DJ AM Autopsy Complete; No Cause of Death Yet

Toxicology tests still need to be done on the popular DJ, who was found dead in his apartment Friday.

The autopsy of DJ AM has been completed, but there has been no determination yet on the cause of death, according to several reports.

 

As in the case of Michael Jackson, toxicology and other tests need to be done, and those could take several weeks to complete.

 

The popular DJ and former fiancé of Nicole Richie was found dead Friday afternoon in his Manhattan apartment. He was 36.

 
Police said drug paraphernalia was found at the scene, and the New York Daily News has reported that he was lying face-down on his bed with a half-empty bag of crack cocaine stuck to his chest
 
AM, whose real name is Adam Goldstein, had not been seen by friends since he threw the first pitch out at the Mets game Sunday at Citi Field. Policebroke into his apartment when called by a concerned friend who got no answer when he knocked on Goldstein’s door.
 
Goldstein last updated his Twitter account on Tuesday, quoting the Grandmaster Flash lyrics: "New york, new york. Big city of dreams, but everything in new york aint always what it seems."
 
Just last September, Goldstein and former Blink-182 drummer Travis Barker were critically injured but survived a fiery Learjet crash in South Carolina that killed four people.
 
The plane hurtled off the end of a runway, crashing through antennas and a fence before coming to a stop and becoming engulfed in flames. Goldstein was treated for severe burns.
 
In March, he filed a suit against Learjet and others seeking a minimum of $10 million for medical damages, lost earnings and profits as well as an additional $10 million for mental and physical pain and suffering. 
 
Goldstein last year revealed that he was abused by his father and later became addicted to drugs and attempted suicide. He said he then attended recovery meetings and had been sober for about a decade.
 
He started freebasing cocaine when he was 20 years old, he told Glamour magazine in Jan. 2008.
 
"For the next four years, that’s about all I did — with the exception of deejaying, which I’d been obsessed with ever since I saw Herbie Hancock do the song ‘Rockit’ at the Grammy Awards," he told the magazine.
 
In April, he announced he was pairing up with MTV for a series called "Gone Too Far" that would chronicle tough-love interventions for teens who were chemically dependent. He was going to be involved in the intervention process, which would be spearheaded by an addiction specialist. 
 
The eight-episode series was set to premiere on Monday, Oct. 5.
 
Golstein co-owned the Las Vegas nightclub Rain, where he had a regular residency. He was set to play himself in "Iron Man 2."
 
Born in Philadelphia in March 1973, the musician adopted the moniker DJ AM after moving to Los Angeles during his teenage years and discovering the only hip-hop radio station he liked was KDAY 1580 AM.
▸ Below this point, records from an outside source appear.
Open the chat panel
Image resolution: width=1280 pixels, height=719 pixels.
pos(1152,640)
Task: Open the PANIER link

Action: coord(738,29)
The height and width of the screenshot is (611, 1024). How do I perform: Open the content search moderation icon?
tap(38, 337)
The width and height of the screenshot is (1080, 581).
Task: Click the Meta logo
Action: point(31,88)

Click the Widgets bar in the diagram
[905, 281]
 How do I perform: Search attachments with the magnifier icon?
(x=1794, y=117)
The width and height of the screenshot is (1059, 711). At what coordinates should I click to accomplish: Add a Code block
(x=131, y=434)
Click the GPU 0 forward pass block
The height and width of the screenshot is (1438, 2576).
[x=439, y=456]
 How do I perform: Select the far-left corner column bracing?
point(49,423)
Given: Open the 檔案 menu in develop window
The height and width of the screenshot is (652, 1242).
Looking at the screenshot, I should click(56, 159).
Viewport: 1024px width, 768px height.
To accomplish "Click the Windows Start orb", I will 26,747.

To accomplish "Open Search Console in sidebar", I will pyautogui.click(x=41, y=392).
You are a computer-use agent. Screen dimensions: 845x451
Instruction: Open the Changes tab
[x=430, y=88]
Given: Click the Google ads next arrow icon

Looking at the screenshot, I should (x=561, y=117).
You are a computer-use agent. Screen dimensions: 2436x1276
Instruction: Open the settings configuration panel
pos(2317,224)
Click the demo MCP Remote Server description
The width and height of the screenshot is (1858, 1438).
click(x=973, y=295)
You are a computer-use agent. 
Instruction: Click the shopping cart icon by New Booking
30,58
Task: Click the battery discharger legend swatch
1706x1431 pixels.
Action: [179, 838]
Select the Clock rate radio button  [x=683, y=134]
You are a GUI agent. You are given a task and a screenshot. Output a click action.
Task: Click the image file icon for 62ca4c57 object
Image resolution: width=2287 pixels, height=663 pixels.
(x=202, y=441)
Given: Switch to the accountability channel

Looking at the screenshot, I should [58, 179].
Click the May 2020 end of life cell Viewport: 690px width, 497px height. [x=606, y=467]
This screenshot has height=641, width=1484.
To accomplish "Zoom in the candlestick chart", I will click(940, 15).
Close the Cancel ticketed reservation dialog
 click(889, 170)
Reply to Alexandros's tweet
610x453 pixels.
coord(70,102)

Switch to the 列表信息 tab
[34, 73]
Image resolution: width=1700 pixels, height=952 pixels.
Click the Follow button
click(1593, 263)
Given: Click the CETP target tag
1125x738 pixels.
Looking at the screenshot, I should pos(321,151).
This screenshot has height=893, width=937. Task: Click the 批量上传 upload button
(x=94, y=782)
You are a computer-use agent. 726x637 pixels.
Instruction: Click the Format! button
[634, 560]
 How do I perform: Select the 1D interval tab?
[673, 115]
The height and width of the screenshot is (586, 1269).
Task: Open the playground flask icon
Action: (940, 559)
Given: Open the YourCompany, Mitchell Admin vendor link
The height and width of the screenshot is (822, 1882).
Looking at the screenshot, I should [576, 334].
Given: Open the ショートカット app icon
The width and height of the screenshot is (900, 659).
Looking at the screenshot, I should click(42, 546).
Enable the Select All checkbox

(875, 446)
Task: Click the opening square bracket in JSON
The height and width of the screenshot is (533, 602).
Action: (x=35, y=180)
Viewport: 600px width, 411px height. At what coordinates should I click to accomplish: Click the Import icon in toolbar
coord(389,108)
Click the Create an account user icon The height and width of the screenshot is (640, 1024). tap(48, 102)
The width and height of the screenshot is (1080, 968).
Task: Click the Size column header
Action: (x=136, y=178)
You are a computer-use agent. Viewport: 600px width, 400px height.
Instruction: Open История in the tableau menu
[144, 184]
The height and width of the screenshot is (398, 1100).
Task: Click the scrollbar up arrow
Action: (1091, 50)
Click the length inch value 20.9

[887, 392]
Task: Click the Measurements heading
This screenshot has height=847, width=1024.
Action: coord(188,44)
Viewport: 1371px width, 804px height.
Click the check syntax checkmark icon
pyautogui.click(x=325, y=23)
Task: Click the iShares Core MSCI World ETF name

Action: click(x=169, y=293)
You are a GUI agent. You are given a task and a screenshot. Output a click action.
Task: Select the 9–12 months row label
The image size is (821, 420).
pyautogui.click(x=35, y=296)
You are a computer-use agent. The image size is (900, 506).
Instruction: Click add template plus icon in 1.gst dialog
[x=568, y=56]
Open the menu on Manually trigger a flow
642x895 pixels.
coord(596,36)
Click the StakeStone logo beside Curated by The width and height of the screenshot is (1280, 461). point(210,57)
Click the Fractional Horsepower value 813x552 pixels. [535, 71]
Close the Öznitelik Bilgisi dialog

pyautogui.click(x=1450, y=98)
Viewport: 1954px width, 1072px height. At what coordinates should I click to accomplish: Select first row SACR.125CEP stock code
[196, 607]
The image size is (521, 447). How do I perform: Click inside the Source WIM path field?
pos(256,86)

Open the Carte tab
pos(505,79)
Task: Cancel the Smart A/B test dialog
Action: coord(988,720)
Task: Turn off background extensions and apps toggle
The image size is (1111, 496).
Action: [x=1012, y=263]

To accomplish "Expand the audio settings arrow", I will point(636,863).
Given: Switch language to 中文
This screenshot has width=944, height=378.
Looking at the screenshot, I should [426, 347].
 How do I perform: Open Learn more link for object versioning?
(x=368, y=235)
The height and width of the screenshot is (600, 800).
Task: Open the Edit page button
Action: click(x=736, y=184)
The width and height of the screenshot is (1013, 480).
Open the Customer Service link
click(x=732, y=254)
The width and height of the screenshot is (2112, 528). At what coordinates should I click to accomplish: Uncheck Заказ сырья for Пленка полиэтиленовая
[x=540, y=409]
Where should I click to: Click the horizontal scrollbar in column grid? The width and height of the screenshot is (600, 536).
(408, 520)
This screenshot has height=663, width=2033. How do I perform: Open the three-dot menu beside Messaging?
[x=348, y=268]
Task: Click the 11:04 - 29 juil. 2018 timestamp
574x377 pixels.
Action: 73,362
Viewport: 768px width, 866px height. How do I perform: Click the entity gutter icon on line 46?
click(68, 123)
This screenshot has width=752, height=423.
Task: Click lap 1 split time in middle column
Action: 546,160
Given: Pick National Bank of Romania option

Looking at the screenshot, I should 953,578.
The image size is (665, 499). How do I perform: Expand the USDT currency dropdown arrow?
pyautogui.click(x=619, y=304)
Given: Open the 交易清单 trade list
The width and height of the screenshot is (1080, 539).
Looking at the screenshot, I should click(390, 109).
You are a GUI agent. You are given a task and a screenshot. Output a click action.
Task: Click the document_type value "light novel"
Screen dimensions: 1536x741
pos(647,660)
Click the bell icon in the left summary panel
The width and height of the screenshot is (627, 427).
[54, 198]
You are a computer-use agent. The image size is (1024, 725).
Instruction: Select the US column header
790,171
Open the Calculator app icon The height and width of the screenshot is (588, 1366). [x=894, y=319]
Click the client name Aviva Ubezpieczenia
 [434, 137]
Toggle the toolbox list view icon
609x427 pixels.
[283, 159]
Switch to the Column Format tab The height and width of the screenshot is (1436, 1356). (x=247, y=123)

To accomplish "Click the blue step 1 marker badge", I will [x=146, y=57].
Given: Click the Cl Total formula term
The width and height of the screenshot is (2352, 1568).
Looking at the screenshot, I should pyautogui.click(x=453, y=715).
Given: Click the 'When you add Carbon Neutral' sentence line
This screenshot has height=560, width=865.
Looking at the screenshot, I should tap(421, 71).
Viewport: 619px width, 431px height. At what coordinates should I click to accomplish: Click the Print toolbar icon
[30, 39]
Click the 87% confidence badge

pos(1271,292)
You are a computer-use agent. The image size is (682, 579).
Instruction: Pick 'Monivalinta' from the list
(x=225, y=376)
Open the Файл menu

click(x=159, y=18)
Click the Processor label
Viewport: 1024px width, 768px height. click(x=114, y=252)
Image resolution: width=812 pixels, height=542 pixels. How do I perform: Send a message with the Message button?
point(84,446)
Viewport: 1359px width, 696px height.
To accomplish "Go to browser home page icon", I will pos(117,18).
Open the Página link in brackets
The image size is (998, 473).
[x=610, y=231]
While he had grown up beatboxing — in part because he liked to do so and in part because it kept neighbors from picking on him (“My lips would be blue [from beat boxing], but my face not black and blue.”) — he only began DJing seriously in 1991.

As soon as he did, he found it obsessed him. By 1994, he’d purchased his own turntables and would work at the L.A. club After Hours making $40 per night. He described the place as “an illegal club that sold liquor and cocaine.”

Trolling the place one night, a promoter liked what he heard and offered Goldstein a job at Hollywood’s “The Dragonfly,” thereby cementing his rise.